Simplify the following expression, your final answer cannot have negative exponents.
$$17x^{4}(-2x^{-3})$$

Answer

**step1** Understanding the expression

The given expression to simplify is $$17x^{4}(-2x^{-3})$$. This expression involves the multiplication of two terms: a constant multiplied by a variable with an exponent, and another constant multiplied by the same variable with a different exponent.

**step2** Breaking down the multiplication

To simplify this expression, we will multiply the numerical coefficients together and the variable parts (with their exponents) together separately.
The numerical coefficients are 17 and -2.
The variable parts are $$x^{4}$$ and $$x^{-3}$$.

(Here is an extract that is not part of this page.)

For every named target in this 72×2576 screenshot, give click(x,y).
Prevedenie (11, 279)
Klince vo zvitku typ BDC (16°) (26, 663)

**step3** Multiplying the numerical coefficients

First, we multiply the numerical coefficients:
$$17 \times (-2) = -34$$

**step4** Multiplying the variable parts

Next, we multiply the variable parts. When multiplying terms that have the same base (in this case, 'x'), we add their exponents. This is a fundamental rule of exponents.
$$x^{4} \times x^{-3} = x^{4 + (-3)}$$

**step5** Simplifying the exponent

Now, we calculate the sum of the exponents:
$$4 + (-3) = 4 - 3 = 1$$
So, the product of the variable parts simplifies to $$x^{1}$$.
We know that any number or variable raised to the power of 1 is simply itself. Therefore, $$x^{1}$$ is equal to $$x$$.

**step6** Combining the simplified parts

Finally, we combine the simplified numerical coefficient and the simplified variable part to get the complete simplified expression:
$$-34 \times x = -34x$$

**step7** Verifying the final form

The problem states that the final answer cannot have negative exponents. Our simplified expression is $$-34x$$. The exponent of $$x$$ in this expression is 1, which is a positive integer and not a negative exponent. Therefore, the final answer satisfies the given condition.